To help address that confusion, Bryan Cave Leighton Paisner is publishing a multi-part series that discusses the questions most frequently asked by clients concerning the GDPR.

Question: Is there a specific amount of data which qualifies as “large scale” for the purpose of determining whether a Data Protection Officer must be appointed or a Data Protection Impact Assessment must be performed?

Answer: The term “large scale” is not defined in the GDPR, and while the Article 29 Working Party has issued some guidance concerning what does, or does not, qualify as large scale, it stopped short of providing a specific numeric threshold.1

The supervisory authorities of at least three Member States – the Czech Republic, Estonia, and Greece – issued their own interpretative guidance (albeit some with questionable binding force) concerning specific thresholds above which they considered it necessary to appoint a data protection officer (if the information is used for monitoring or is comprised of special categories of data) or to conduct a data protection impact assessment.  The head of the supervisory authority of Estonia went so far as to recognize that the broader “European guidelines on DPOs and impact assessments are not helpful” and that a more bright-line cutoff was needed for organizations to understand when DPOs and DPIAs are needed.2  In a social media post he stated that Estonia would assume that processing was “large scale” if it involved:

  • 5,000 data subjects’ “special category” information,
  • 5,000 data subjects’ criminal conviction information,
  • 10,000 data subjects’ high risk data (to which he called out “payment services like online banking and credit cards data, digital trust services like e-signatures, communication data protected by communication secrecy, real time geolocation data, profiling with legal consequence . . .[or] non-public data about financial status), or
  • 50,000 data subject’s “other” information. 3

Pursuant to Article 35(4) of the GDPR which requires that each supervisory authority communicate their interpretations of what constitutes processing activities requiring a DPIA to the European Data Protection Board, Estonia submitted the above guidance to the Board for its consideration.  The Board rejected the positions of Estonia (as well as the Czech Republic and Greece which offered their own numeric thresholds) and requested that each “Supervisory Authority . . . amend its list [of processing activities that require a DPIA] by deleting the explicit figures in the list . . . .”4  As a result of the EDPB opinion there remains uncertainty about whether these Member States will attempt to apply their numeric thresholds as it relates to processing that occurs only within the confines of the Member State’s borders.

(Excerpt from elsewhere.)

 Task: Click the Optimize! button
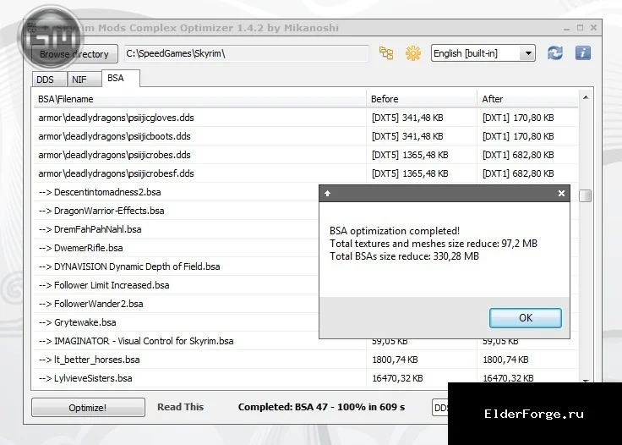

1. WP 243: Guidelines on Data Protection Officers at 21, (5 Apr. 2017).

2. LinkedIn Post of Viljar P., Director General, Estonian Data Protection Inspectorate available at https://www.linkedin.com/feed/update/urn:li:activity:6404572629235220480/.

3. Id.

4. See, e.g., EDPB, Opinion 6/2018 on the draft list of the competent suerpivvsory authority of Estonia regarding the processing operations subject to the requirement of a data protection impact assessment (Art. 35.4 GDPR) (25 Sept. 2018) at 7.